Target position records

_ _ _

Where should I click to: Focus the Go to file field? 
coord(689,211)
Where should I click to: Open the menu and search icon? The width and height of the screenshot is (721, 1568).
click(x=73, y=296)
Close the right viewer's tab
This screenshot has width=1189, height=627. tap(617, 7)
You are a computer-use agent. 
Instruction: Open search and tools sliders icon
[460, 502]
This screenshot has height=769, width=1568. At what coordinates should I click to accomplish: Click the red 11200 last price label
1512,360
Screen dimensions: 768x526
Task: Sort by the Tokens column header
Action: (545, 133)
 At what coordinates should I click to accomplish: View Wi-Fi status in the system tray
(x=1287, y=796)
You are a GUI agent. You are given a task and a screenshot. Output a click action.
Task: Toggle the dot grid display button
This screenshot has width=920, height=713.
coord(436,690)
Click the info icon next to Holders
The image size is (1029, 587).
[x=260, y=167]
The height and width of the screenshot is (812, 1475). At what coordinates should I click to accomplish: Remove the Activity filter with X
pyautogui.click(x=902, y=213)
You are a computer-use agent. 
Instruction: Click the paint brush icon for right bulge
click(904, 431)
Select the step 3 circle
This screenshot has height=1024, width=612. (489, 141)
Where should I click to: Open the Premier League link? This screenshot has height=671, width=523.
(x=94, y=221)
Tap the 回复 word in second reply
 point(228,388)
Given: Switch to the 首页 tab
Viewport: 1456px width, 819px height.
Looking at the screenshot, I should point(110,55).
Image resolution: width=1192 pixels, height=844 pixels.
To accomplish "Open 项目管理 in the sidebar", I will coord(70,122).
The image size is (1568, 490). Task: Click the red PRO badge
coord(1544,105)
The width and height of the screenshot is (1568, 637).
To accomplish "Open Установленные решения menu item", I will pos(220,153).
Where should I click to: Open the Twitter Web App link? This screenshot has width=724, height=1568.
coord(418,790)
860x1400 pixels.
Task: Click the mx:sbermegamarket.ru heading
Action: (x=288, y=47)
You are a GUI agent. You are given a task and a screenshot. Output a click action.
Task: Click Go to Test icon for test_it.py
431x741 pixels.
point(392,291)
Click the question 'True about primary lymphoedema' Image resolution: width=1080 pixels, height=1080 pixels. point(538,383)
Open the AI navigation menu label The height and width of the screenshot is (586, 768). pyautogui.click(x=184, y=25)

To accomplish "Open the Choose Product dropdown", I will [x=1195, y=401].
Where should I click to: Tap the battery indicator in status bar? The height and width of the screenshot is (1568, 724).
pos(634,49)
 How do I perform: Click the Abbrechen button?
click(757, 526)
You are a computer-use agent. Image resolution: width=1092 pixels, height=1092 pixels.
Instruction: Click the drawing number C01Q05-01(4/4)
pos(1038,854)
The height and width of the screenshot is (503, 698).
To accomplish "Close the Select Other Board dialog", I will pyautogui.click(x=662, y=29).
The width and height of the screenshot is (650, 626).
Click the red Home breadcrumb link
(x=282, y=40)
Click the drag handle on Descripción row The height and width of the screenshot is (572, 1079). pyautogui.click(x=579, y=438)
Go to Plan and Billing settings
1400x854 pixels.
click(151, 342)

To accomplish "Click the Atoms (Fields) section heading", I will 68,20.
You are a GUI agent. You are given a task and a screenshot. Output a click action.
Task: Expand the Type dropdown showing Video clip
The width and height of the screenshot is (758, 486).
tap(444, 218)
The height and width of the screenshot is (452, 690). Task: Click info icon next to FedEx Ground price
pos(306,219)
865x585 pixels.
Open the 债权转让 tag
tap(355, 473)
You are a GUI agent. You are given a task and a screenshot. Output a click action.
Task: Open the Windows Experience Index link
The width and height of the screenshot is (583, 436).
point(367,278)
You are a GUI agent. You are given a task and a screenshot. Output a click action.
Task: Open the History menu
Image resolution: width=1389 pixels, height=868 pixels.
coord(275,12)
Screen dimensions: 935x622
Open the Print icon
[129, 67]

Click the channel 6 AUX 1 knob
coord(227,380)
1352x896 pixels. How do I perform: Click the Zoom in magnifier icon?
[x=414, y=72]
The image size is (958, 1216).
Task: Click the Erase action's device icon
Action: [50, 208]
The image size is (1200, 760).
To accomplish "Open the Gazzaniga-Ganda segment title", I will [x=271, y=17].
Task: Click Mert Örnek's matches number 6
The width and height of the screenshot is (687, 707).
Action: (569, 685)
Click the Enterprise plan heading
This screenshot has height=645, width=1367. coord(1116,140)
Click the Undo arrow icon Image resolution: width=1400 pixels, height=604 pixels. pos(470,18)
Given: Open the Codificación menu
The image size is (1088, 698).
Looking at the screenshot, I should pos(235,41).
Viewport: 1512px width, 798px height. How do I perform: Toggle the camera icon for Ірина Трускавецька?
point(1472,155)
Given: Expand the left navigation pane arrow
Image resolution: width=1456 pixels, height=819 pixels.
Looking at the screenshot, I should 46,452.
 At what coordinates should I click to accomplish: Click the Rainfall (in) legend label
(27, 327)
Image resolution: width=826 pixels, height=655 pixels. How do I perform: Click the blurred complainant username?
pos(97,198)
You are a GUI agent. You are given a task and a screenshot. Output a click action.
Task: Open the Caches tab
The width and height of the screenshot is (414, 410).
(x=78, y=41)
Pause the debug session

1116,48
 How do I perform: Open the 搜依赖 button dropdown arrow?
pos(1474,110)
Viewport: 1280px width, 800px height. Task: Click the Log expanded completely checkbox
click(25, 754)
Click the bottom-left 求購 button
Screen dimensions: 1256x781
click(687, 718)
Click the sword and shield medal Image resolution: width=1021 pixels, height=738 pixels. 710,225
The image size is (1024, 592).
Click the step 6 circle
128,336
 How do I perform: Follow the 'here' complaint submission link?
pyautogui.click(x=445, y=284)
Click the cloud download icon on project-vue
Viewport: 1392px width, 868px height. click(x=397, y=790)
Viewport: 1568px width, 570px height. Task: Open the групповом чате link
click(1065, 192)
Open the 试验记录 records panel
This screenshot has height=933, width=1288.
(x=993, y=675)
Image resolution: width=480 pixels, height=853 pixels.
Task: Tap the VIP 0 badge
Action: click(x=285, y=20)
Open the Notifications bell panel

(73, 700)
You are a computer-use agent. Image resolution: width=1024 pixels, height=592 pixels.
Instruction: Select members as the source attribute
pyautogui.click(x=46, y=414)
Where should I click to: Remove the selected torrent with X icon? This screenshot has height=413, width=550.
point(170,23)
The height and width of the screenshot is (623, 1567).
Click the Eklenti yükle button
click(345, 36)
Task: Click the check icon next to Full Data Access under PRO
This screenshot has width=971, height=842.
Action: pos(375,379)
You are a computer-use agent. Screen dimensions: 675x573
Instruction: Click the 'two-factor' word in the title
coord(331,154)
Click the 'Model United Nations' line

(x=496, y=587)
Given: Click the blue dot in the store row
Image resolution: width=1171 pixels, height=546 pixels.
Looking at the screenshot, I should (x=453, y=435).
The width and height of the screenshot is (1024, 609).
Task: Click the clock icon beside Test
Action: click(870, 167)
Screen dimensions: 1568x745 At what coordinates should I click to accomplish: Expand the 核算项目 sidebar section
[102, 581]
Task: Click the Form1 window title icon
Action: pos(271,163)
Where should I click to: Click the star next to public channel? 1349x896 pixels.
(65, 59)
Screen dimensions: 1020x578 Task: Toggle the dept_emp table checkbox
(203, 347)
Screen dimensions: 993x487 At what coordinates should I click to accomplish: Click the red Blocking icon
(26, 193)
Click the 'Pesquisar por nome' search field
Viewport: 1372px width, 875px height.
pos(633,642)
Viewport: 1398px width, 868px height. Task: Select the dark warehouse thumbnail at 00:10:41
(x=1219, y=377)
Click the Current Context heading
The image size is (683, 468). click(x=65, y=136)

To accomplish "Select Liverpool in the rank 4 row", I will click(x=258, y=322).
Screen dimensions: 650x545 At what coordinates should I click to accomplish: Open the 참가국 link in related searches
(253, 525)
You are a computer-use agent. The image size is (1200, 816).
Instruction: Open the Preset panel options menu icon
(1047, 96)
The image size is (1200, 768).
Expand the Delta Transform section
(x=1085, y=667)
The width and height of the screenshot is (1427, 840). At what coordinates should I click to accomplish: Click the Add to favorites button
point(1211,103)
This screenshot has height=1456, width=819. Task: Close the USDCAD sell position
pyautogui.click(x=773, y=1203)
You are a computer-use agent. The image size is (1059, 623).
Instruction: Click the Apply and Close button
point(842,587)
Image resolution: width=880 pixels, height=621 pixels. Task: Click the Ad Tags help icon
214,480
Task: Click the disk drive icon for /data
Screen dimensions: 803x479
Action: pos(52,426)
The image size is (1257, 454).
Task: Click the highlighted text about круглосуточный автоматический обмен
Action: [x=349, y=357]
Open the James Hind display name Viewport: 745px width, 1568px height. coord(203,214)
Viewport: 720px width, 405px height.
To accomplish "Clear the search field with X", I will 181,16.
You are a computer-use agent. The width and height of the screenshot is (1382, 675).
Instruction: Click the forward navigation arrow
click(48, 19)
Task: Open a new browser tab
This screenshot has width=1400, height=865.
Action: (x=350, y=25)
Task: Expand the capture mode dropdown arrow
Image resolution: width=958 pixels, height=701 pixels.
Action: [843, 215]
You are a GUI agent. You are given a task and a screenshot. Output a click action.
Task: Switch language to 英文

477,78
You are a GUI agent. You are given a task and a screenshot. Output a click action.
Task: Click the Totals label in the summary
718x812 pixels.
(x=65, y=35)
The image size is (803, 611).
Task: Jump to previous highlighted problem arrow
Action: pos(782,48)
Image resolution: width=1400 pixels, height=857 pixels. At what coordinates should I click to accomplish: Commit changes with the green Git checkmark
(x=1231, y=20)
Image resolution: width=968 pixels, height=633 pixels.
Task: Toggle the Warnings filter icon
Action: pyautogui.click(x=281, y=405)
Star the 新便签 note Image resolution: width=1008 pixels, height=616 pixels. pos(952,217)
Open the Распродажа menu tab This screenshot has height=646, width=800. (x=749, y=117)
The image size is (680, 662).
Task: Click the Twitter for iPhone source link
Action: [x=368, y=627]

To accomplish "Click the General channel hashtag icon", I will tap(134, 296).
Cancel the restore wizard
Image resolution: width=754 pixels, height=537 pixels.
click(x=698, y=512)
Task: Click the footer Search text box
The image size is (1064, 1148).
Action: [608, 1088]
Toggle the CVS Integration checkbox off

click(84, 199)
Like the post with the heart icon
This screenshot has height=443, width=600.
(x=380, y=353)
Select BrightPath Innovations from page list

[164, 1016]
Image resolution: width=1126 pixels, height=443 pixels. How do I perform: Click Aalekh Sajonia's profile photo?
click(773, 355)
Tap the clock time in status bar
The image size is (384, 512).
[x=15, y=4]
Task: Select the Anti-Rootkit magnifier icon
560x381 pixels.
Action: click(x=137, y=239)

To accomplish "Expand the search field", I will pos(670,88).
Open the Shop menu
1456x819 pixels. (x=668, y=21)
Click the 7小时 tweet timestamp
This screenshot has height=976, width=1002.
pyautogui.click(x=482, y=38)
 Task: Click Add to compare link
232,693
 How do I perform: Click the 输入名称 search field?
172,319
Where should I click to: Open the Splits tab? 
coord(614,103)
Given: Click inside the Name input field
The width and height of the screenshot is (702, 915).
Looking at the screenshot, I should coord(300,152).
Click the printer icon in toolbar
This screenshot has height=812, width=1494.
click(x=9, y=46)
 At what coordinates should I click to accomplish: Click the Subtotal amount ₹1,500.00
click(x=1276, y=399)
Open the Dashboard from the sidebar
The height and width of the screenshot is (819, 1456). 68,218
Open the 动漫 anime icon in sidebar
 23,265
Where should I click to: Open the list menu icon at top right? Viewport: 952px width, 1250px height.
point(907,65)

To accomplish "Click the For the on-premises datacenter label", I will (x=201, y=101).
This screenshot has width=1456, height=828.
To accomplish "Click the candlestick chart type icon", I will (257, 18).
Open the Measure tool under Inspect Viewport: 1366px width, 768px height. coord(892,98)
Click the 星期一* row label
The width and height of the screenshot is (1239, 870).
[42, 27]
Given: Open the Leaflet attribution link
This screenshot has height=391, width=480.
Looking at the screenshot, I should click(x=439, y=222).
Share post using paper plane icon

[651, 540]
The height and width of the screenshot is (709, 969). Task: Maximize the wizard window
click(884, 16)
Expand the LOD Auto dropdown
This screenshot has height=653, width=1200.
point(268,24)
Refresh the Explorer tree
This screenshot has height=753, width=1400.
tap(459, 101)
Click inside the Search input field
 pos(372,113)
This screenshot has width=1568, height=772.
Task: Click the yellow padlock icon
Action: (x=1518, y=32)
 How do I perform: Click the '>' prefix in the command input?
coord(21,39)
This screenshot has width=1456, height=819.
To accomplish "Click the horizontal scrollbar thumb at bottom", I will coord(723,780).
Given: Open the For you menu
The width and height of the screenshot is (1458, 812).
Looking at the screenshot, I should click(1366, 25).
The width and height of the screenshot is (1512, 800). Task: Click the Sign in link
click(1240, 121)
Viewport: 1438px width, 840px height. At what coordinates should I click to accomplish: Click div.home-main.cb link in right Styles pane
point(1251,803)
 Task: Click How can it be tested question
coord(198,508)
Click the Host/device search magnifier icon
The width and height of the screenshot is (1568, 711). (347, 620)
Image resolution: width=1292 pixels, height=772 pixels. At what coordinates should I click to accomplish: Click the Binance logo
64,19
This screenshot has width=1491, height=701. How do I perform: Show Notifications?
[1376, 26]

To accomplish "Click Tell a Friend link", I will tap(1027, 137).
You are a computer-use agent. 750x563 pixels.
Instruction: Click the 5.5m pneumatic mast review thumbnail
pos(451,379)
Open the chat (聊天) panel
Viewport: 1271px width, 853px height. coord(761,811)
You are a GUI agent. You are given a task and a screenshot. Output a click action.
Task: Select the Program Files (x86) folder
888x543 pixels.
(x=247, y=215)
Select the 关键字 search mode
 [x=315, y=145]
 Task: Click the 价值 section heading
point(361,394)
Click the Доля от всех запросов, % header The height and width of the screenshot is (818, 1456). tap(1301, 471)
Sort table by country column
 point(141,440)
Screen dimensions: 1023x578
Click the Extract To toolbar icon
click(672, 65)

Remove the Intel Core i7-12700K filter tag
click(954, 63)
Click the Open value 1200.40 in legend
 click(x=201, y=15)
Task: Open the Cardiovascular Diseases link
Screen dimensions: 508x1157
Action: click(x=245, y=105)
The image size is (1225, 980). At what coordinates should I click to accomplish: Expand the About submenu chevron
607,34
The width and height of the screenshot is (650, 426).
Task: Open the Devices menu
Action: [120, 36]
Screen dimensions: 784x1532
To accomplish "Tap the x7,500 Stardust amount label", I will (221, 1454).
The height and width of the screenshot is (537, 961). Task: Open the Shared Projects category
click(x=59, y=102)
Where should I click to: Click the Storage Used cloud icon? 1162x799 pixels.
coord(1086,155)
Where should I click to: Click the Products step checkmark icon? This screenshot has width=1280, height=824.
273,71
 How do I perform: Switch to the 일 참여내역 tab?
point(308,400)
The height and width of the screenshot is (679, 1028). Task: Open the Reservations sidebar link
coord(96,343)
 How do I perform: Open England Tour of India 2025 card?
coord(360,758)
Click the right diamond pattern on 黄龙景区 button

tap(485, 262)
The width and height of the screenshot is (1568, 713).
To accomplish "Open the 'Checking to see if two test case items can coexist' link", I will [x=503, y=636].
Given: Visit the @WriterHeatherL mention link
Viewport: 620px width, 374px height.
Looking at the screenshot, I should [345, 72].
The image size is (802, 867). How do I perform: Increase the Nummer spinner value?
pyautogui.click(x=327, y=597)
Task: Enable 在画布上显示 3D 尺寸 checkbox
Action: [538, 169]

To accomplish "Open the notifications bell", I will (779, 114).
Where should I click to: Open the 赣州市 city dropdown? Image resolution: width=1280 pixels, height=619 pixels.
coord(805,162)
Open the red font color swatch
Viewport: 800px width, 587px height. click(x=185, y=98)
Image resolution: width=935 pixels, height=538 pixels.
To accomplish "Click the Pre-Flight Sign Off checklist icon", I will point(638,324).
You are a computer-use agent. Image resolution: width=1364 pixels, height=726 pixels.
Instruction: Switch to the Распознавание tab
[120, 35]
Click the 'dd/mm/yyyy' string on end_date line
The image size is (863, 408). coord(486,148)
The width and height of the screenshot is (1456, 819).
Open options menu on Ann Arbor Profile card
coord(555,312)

_ _ _

Work to complete: Please arrange the lines between the one holding "Tap the 回复 word in second reply" and the one holding "click(757, 526)", inclusive, as a numbered list, omitting any blank lines.

Answer to this task:
1. Tap the 回复 word in second reply
2.  point(228,388)
3. Given: Switch to the 首页 tab
4. Viewport: 1456px width, 819px height.
5. Looking at the screenshot, I should point(110,55).
6. Image resolution: width=1192 pixels, height=844 pixels.
7. To accomplish "Open 项目管理 in the sidebar", I will coord(70,122).
8. The image size is (1568, 490). Task: Click the red PRO badge
9. coord(1544,105)
10. The width and height of the screenshot is (1568, 637).
11. To accomplish "Open Установленные решения menu item", I will pos(220,153).
12. Where should I click to: Open the Twitter Web App link? This screenshot has width=724, height=1568.
13. coord(418,790)
14. 860x1400 pixels.
15. Task: Click the mx:sbermegamarket.ru heading
16. Action: (x=288, y=47)
17. You are a GUI agent. You are given a task and a screenshot. Output a click action.
18. Task: Click Go to Test icon for test_it.py
19. 431x741 pixels.
20. point(392,291)
21. Click the question 'True about primary lymphoedema' Image resolution: width=1080 pixels, height=1080 pixels. point(538,383)
22. Open the AI navigation menu label The height and width of the screenshot is (586, 768). pyautogui.click(x=184, y=25)
23. To accomplish "Open the Choose Product dropdown", I will [x=1195, y=401].
24. Where should I click to: Tap the battery indicator in status bar? The height and width of the screenshot is (1568, 724).
25. pos(634,49)
26.  How do I perform: Click the Abbrechen button?
27. click(757, 526)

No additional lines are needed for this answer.